Virginia House panel defeats bill to shield overdose victims from prosecution

By: K. BURNELL EVANS; Richmond Times-Dispatch

A proposal that would have shielded overdose victims from criminal prosecution when someone sought medical help to save them was struck down Wednesday in a House subcommittee over fears the move could enable drug use.

The vote to kill the bill from Del. Betsy B. Carr, D-Richmond, followed a revision made at the request of Republican delegates not swayed by emotional testimony on Monday from a father who said the measure would save the lives of people such as his son.

Ted Henifin told the House Courts of Justice Criminal subcommittee that police charged his son with a felony the first time his wife summoned emergency help after finding him unresponsive in a garage. When it happened again last October, the couple made a difficult choice, and spent the longest night of their lives watching their son to make sure he was still breathing.

“I don’t think we would (call police) again,” said Henifin, of Hampton. “The complications of the legal system … just really, really make helping support recovery ... much more challenging.”

The bill would have added to protections already in place to protect those who report overdoses from being prosecuted. Neither measure prevents police or a commonwealth’s attorney from bringing charges, but instead provides what is known as an affirmative defense against prosecution.

Del. C. Todd Gilbert, R-Shenandoah, said Wednesday that although he was sympathetic to Carr’s intent, the bill, taken alongside bids to establish safe needle exchanges and expand access to medicine that reverses drug overdoses, went too far.

“I’m starting to feel like we’re doing everything we can to encourage it to continue,” he said, of substance abuse. “I just think cumulatively we are setting ourselves up for a big failure here.”

Supporters of Carr’s proposal flooded the meeting on Monday to encourage lawmakers not to perpetuate the view of drug abuse as a moral failing, but as a disease in need of treatment that cannot be provided through the criminal justice system.

Among them was John Shinholser, president of the Richmond area McShin recovery organization, who decried Wednesday’s vote as a hate crime that would result in deaths.

When Shinholser asked the crowd on Monday whether they would rather die or go to jail, more than a dozen people who came to lobby in support of the bill raised their hands.

“I personally probably go to 30 or 40 overdose funerals a year,” he said. “By criminalizing these cases, it’s a big hurdle for those seeking help.”

He found support in Capt.
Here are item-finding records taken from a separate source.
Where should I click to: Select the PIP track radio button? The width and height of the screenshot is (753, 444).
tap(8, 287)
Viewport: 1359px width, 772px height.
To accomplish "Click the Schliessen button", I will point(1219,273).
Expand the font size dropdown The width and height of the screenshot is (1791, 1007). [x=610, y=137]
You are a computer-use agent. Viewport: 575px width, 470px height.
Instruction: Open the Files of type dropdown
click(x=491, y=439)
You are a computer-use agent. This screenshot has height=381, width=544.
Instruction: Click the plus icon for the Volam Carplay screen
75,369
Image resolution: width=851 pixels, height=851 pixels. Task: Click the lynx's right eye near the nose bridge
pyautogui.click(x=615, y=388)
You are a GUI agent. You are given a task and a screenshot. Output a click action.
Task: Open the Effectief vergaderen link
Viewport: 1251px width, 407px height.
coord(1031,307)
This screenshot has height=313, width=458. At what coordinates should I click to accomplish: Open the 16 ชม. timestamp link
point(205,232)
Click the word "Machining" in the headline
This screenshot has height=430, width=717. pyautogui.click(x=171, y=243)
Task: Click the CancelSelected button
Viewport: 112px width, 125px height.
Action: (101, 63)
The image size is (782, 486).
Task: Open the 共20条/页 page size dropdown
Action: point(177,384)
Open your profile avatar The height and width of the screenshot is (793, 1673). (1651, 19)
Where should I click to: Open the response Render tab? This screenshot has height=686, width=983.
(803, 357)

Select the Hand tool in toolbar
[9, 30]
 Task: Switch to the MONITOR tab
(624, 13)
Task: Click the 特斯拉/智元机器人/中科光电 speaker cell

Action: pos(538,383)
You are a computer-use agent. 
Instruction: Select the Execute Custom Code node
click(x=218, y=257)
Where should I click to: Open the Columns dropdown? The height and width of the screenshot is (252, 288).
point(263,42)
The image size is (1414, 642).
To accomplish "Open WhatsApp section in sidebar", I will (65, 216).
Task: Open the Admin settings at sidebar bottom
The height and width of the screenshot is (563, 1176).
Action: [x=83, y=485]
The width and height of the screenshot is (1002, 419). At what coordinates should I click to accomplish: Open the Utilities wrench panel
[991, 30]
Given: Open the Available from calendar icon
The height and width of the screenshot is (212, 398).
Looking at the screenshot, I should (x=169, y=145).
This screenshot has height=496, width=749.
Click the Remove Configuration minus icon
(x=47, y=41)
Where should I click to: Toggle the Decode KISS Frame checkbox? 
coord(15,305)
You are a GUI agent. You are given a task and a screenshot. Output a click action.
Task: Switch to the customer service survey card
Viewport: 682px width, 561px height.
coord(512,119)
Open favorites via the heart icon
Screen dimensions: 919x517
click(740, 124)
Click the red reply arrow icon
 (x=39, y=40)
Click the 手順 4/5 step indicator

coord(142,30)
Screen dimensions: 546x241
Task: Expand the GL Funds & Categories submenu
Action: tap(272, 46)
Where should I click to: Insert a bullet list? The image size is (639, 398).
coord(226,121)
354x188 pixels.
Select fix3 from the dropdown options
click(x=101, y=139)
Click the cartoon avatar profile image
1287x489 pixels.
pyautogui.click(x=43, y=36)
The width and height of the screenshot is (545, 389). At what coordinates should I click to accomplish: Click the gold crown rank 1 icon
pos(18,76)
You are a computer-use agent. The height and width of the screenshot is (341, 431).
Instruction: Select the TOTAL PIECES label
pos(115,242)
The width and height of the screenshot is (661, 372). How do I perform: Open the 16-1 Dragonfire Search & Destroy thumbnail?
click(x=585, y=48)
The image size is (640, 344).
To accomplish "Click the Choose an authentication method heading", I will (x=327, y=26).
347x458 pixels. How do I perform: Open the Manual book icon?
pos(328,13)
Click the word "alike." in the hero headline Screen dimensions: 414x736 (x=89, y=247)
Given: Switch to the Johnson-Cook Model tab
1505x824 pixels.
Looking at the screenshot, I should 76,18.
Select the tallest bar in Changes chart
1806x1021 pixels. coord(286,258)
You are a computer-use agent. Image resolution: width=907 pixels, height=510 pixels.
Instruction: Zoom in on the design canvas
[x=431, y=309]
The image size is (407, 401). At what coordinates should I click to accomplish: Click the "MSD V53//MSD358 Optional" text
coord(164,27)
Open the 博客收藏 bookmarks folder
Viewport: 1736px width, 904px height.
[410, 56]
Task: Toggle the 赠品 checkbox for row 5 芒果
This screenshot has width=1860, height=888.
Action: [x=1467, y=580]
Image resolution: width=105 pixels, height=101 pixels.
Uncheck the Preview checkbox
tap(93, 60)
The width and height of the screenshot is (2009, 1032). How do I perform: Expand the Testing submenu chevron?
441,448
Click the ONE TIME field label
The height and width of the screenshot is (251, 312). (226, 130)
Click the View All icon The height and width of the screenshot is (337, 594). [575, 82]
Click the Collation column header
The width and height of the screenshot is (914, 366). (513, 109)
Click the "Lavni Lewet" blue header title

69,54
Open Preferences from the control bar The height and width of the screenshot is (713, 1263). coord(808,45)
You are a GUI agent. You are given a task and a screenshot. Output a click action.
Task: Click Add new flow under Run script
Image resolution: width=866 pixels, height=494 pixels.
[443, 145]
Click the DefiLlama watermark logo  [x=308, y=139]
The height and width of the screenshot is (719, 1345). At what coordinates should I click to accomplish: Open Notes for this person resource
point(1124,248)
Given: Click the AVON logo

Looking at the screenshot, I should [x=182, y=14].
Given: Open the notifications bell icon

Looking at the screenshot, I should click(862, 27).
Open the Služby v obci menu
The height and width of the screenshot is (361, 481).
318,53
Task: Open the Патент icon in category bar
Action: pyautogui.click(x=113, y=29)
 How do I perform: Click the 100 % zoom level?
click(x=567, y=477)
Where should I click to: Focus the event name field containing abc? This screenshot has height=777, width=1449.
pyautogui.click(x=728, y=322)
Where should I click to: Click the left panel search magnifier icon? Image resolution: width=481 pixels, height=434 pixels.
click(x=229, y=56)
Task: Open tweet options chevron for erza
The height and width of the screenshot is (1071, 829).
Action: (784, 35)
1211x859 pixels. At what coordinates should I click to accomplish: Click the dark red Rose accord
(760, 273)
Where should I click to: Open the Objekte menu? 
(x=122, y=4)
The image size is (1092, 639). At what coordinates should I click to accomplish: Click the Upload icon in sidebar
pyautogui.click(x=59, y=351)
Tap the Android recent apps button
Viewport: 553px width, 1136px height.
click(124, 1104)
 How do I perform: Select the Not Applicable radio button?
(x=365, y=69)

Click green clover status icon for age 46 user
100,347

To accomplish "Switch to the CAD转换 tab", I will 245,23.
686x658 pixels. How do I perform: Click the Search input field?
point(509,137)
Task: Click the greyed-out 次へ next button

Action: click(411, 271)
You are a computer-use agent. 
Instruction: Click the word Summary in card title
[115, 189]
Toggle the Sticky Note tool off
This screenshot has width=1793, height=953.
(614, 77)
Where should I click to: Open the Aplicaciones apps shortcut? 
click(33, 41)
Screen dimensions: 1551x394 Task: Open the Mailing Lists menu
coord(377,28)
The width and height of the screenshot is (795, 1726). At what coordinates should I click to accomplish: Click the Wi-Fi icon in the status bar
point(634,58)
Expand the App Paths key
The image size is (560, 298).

Michael Zohab of the Richmond Police Department, who oversees narcotics, and Richmond Commonwealth’s Attorney Michael Herring.

“I think it makes a lot of sense,” Herring said in an interview. “If someone is able to get to the phone and report that they need help they shouldn’t have to be thinking, ‘Will I get in trouble?’ “

The proposal would not apply in instances where a search warrant was being issued or protect an overdose victim from prosecution for crimes unrelated to an overdose.

Herring said he knew of occasions in which people had faced drug-related charges after an overdose in the city of Richmond, which has seen opioid-related fatalities triple between 2010 and 2015.

“I have heard and been involved in conversations with lawyers here who say the current statute is broken and needs to be fixed,” Herring said.

The number of people in Richmond who survived overdosing on heroin alone has increased nearly 300 percent in the past three years — from 88 in 2014 to 343 during the entirety of 2016, according to police.

The city is not alone. Virginia’s public health commissioner declared a state of emergency in November over the ballooning opioid crisis.

State health officials have projected that more than 1,250 people in Virginia will be found to have died of a drug overdose in 2016. Drug overdoses surpassed car crashes as the leading cause of unnatural deaths in 2013, and the numbers have only increased, thanks in large part to a surge in opioid abuse.

Those statistics did not persuade lawmakers to adopt what proponents argued is a public health response to a public health issue.

“We’ve been up here reflecting on this and I am sympathetic to the notion that we want to save lives,” Gilbert said. “I believe in being proactive about trying to solve problems and I believe in unintended consequences.”